该蠕虫主要通过电子邮件、文件共享以及可移动磁盘等途径进行传播。攻击者将病毒伪装成以“**课件”、“打印**”等命名的屏幕保护程序文件(.scr文件)进行传播,主要用于迷惑高校师生,目前我国教育、信息技术、科研及技术服务等领域已遭受到影响。该虫在运行后首先会将自身拷贝至系统目录、临时文件目录、注册表Run启动项和全局启动目录等,使用的文件名包括固定名称和随机生成的名称。同时,该病毒将自身添加到开机启动项、映像劫持、exe/scr文件关联等位置,以确保在系统启动时自动执行并防止被删除。传播过程中,该病毒将自身拷贝至包含“download”、“upload”、“share”等字符的文件夹中以感染网络共享文件夹;将自身以文件夹图标的形态拷贝至可移动磁盘中,以迷惑用户双击打开运行;该病毒还尝试将自身的副本发送到从受感染主机中搜索获取的电子邮件地址,并使用自带的SMTP邮件引擎猜测收件人电子邮件服务器,在目标域名前面加上特定字符,构造虚假的邮件正文和邮件附件名称,诱使被害者点击打开后下载恶意文件。在成功感染后还会利用被感染主机针对特定的目标网站执行DDoS攻击,并通过远程控制被感染主机获取系统文件和目录、创建和执行程序、获取键盘输入内容等。

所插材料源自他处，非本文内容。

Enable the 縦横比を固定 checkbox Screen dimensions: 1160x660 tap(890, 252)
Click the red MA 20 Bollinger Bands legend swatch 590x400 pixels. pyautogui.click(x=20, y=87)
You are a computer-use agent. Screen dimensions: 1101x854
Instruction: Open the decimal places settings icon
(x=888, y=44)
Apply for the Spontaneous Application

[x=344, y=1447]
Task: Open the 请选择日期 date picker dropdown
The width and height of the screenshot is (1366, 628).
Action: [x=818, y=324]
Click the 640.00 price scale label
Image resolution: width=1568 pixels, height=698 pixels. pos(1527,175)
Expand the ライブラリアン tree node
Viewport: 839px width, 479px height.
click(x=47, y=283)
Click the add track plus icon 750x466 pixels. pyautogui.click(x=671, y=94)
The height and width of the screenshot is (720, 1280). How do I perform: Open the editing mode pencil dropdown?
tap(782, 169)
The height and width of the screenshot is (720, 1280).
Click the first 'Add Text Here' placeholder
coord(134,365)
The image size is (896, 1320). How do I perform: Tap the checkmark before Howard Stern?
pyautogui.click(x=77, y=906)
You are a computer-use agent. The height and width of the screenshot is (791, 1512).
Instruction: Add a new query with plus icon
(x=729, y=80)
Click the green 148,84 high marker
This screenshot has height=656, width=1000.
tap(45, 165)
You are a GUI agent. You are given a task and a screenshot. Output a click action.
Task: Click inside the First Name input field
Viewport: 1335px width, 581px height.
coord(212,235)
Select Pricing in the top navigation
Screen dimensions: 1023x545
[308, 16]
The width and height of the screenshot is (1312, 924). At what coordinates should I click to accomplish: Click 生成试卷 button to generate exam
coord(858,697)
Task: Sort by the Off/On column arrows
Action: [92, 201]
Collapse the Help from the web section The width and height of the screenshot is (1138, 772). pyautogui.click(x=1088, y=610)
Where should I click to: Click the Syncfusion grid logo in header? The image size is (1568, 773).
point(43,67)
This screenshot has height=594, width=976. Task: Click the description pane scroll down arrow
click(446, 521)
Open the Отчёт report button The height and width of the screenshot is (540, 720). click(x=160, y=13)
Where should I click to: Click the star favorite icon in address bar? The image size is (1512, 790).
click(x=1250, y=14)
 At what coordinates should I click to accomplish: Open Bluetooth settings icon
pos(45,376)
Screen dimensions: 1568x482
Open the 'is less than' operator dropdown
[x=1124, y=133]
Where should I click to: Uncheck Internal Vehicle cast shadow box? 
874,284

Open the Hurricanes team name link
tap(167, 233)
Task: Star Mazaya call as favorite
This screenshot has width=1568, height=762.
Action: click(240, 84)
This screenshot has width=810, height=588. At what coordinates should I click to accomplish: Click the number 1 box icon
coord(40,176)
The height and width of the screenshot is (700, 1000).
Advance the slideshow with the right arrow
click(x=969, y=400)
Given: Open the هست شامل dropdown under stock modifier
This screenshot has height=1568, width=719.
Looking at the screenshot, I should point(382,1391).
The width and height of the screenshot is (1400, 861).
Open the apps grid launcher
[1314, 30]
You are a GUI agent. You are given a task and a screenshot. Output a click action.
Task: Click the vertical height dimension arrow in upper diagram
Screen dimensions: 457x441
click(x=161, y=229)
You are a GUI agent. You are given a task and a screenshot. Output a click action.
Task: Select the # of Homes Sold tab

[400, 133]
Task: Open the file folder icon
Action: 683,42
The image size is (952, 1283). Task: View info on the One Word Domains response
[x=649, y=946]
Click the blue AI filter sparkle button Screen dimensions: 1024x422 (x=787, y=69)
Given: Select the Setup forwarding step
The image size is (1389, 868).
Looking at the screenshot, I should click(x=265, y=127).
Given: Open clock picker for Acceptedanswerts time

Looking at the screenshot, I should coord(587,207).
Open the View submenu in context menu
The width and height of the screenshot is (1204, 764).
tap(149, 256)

该蠕虫具有较强的局域网传播感染能力,对我国高校、信息等行业形成较大的潜在威胁。建议我国相关领域用户提高安全防范意识,增强针对该病毒的安全防范措施,一是确保安装并检查杀毒软件状态,保持实时监控功能和病毒特征库更新;二是使用杀毒软件对U盘、移动硬盘等可移动磁盘进行扫描;三是排查内部网络,关闭不必要的文件共享;四是切勿打开不明来历的邮件附件文件及链接等。